=== PROVIDED INFORMATION ===

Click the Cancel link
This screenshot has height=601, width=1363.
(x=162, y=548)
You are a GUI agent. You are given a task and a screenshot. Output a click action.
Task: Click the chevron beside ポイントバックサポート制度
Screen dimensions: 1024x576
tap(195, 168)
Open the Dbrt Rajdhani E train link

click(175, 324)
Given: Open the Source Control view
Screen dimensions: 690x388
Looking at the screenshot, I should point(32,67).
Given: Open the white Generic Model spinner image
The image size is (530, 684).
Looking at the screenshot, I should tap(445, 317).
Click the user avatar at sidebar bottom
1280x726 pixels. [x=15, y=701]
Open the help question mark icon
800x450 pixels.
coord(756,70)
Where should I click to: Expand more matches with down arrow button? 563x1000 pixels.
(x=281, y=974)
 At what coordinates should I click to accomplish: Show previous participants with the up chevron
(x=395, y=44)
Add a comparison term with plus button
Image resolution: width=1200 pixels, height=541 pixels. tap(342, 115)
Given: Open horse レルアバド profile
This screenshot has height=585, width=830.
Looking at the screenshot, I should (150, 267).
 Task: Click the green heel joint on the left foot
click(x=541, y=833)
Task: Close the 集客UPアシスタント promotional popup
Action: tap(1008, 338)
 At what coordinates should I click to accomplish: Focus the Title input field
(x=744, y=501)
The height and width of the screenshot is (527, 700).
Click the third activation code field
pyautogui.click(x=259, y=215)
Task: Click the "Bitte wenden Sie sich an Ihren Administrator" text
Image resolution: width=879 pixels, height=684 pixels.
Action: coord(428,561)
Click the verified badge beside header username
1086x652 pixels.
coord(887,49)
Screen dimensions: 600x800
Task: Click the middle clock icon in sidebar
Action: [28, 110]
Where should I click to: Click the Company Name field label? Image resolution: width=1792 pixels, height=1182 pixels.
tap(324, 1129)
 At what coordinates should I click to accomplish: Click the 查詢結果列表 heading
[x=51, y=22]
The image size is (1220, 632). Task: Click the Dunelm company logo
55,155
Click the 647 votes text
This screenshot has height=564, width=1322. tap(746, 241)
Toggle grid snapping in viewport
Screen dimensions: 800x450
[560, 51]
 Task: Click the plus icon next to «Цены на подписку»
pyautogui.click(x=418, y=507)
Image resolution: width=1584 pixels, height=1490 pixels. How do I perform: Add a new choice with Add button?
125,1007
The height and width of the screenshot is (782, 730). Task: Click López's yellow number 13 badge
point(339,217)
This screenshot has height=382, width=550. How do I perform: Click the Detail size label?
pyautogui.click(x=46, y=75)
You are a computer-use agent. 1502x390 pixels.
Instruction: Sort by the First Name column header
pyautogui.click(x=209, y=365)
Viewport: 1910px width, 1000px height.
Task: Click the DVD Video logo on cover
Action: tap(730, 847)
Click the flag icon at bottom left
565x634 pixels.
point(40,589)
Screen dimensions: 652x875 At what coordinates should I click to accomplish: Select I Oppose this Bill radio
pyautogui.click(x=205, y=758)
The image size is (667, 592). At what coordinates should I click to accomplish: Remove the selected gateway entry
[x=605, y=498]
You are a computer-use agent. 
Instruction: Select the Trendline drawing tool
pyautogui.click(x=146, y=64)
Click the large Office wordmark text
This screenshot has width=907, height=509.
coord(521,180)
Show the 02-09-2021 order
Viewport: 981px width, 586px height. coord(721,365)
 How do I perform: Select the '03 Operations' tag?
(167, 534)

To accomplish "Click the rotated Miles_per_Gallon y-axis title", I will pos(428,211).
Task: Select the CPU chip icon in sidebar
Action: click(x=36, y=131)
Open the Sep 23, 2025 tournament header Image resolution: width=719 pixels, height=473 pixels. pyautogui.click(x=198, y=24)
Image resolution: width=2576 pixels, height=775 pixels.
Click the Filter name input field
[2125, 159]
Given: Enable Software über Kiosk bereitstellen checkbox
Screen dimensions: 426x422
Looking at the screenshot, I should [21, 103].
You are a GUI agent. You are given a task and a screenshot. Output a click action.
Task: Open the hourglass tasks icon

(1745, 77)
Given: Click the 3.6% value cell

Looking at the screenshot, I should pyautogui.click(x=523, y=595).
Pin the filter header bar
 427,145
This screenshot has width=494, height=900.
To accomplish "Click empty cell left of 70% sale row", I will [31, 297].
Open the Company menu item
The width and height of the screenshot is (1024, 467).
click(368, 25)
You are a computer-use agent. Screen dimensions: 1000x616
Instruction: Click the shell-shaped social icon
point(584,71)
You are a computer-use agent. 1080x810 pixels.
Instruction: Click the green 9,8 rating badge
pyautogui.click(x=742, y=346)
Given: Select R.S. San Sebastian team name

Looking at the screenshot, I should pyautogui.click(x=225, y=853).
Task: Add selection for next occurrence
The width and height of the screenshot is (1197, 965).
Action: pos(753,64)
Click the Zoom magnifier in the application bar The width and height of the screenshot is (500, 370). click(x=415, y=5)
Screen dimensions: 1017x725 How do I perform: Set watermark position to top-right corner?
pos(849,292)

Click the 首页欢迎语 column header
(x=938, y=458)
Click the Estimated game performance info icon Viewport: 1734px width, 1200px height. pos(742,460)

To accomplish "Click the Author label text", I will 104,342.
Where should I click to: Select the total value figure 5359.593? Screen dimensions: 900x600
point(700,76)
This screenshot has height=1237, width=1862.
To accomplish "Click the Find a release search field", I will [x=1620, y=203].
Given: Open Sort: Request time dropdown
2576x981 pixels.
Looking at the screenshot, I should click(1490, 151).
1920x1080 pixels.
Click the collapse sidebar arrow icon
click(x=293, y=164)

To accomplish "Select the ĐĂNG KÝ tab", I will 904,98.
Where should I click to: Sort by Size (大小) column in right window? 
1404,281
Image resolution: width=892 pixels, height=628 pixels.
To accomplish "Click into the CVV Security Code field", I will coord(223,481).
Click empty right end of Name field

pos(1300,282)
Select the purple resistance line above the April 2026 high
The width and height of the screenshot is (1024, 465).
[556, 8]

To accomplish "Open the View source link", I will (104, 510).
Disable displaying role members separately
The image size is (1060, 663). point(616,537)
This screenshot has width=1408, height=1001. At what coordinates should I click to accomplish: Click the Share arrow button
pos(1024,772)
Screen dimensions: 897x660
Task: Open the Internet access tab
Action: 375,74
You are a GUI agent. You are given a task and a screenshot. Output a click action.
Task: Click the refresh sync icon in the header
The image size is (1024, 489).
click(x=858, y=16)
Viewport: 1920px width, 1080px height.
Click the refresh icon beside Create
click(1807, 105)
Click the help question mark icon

===

Repeat each record verbatim.

**RESPONSE AREA:**
Click the Cancel link
This screenshot has height=601, width=1363.
(x=162, y=548)
You are a GUI agent. You are given a task and a screenshot. Output a click action.
Task: Click the chevron beside ポイントバックサポート制度
Screen dimensions: 1024x576
tap(195, 168)
Open the Dbrt Rajdhani E train link

click(175, 324)
Given: Open the Source Control view
Screen dimensions: 690x388
Looking at the screenshot, I should point(32,67).
Given: Open the white Generic Model spinner image
The image size is (530, 684).
Looking at the screenshot, I should tap(445, 317).
Click the user avatar at sidebar bottom
1280x726 pixels. [x=15, y=701]
Open the help question mark icon
800x450 pixels.
coord(756,70)
Where should I click to: Expand more matches with down arrow button? 563x1000 pixels.
(x=281, y=974)
 At what coordinates should I click to accomplish: Show previous participants with the up chevron
(x=395, y=44)
Add a comparison term with plus button
Image resolution: width=1200 pixels, height=541 pixels. tap(342, 115)
Given: Open horse レルアバド profile
This screenshot has height=585, width=830.
Looking at the screenshot, I should (150, 267).
 Task: Click the green heel joint on the left foot
click(x=541, y=833)
Task: Close the 集客UPアシスタント promotional popup
Action: tap(1008, 338)
 At what coordinates should I click to accomplish: Focus the Title input field
(x=744, y=501)
The height and width of the screenshot is (527, 700).
Click the third activation code field
pyautogui.click(x=259, y=215)
Task: Click the "Bitte wenden Sie sich an Ihren Administrator" text
Image resolution: width=879 pixels, height=684 pixels.
Action: coord(428,561)
Click the verified badge beside header username
1086x652 pixels.
coord(887,49)
Screen dimensions: 600x800
Task: Click the middle clock icon in sidebar
Action: [28, 110]
Where should I click to: Click the Company Name field label? Image resolution: width=1792 pixels, height=1182 pixels.
tap(324, 1129)
 At what coordinates should I click to accomplish: Click the 查詢結果列表 heading
[x=51, y=22]
The image size is (1220, 632). Task: Click the Dunelm company logo
55,155
Click the 647 votes text
This screenshot has height=564, width=1322. tap(746, 241)
Toggle grid snapping in viewport
Screen dimensions: 800x450
[560, 51]
 Task: Click the plus icon next to «Цены на подписку»
pyautogui.click(x=418, y=507)
Image resolution: width=1584 pixels, height=1490 pixels. How do I perform: Add a new choice with Add button?
125,1007
The height and width of the screenshot is (782, 730). Task: Click López's yellow number 13 badge
point(339,217)
This screenshot has height=382, width=550. How do I perform: Click the Detail size label?
pyautogui.click(x=46, y=75)
You are a computer-use agent. 1502x390 pixels.
Instruction: Sort by the First Name column header
pyautogui.click(x=209, y=365)
Viewport: 1910px width, 1000px height.
Task: Click the DVD Video logo on cover
Action: tap(730, 847)
Click the flag icon at bottom left
565x634 pixels.
point(40,589)
Screen dimensions: 652x875 At what coordinates should I click to accomplish: Select I Oppose this Bill radio
pyautogui.click(x=205, y=758)
The image size is (667, 592). At what coordinates should I click to accomplish: Remove the selected gateway entry
[x=605, y=498]
You are a computer-use agent. 
Instruction: Select the Trendline drawing tool
pyautogui.click(x=146, y=64)
Click the large Office wordmark text
This screenshot has width=907, height=509.
coord(521,180)
Show the 02-09-2021 order
Viewport: 981px width, 586px height. coord(721,365)
 How do I perform: Select the '03 Operations' tag?
(167, 534)

To accomplish "Click the rotated Miles_per_Gallon y-axis title", I will pos(428,211).
Task: Select the CPU chip icon in sidebar
Action: click(x=36, y=131)
Open the Sep 23, 2025 tournament header Image resolution: width=719 pixels, height=473 pixels. pyautogui.click(x=198, y=24)
Image resolution: width=2576 pixels, height=775 pixels.
Click the Filter name input field
[2125, 159]
Given: Enable Software über Kiosk bereitstellen checkbox
Screen dimensions: 426x422
Looking at the screenshot, I should [21, 103].
You are a GUI agent. You are given a task and a screenshot. Output a click action.
Task: Open the hourglass tasks icon

(1745, 77)
Given: Click the 3.6% value cell

Looking at the screenshot, I should pyautogui.click(x=523, y=595).
Pin the filter header bar
 427,145
This screenshot has width=494, height=900.
To accomplish "Click empty cell left of 70% sale row", I will [31, 297].
Open the Company menu item
The width and height of the screenshot is (1024, 467).
click(368, 25)
You are a computer-use agent. Screen dimensions: 1000x616
Instruction: Click the shell-shaped social icon
point(584,71)
You are a computer-use agent. 1080x810 pixels.
Instruction: Click the green 9,8 rating badge
pyautogui.click(x=742, y=346)
Given: Select R.S. San Sebastian team name

Looking at the screenshot, I should pyautogui.click(x=225, y=853).
Task: Add selection for next occurrence
The width and height of the screenshot is (1197, 965).
Action: pos(753,64)
Click the Zoom magnifier in the application bar The width and height of the screenshot is (500, 370). click(x=415, y=5)
Screen dimensions: 1017x725 How do I perform: Set watermark position to top-right corner?
pos(849,292)

Click the 首页欢迎语 column header
(x=938, y=458)
Click the Estimated game performance info icon Viewport: 1734px width, 1200px height. pos(742,460)

To accomplish "Click the Author label text", I will 104,342.
Where should I click to: Select the total value figure 5359.593? Screen dimensions: 900x600
point(700,76)
This screenshot has height=1237, width=1862.
To accomplish "Click the Find a release search field", I will [x=1620, y=203].
Given: Open Sort: Request time dropdown
2576x981 pixels.
Looking at the screenshot, I should click(1490, 151).
1920x1080 pixels.
Click the collapse sidebar arrow icon
click(x=293, y=164)

To accomplish "Select the ĐĂNG KÝ tab", I will 904,98.
Where should I click to: Sort by Size (大小) column in right window? 
1404,281
Image resolution: width=892 pixels, height=628 pixels.
To accomplish "Click into the CVV Security Code field", I will coord(223,481).
Click empty right end of Name field

pos(1300,282)
Select the purple resistance line above the April 2026 high
The width and height of the screenshot is (1024, 465).
[556, 8]

To accomplish "Open the View source link", I will (104, 510).
Disable displaying role members separately
The image size is (1060, 663). point(616,537)
This screenshot has width=1408, height=1001. At what coordinates should I click to accomplish: Click the Share arrow button
pos(1024,772)
Screen dimensions: 897x660
Task: Open the Internet access tab
Action: 375,74
You are a GUI agent. You are given a task and a screenshot. Output a click action.
Task: Click the refresh sync icon in the header
The image size is (1024, 489).
click(x=858, y=16)
Viewport: 1920px width, 1080px height.
Click the refresh icon beside Create
click(1807, 105)
Click the help question mark icon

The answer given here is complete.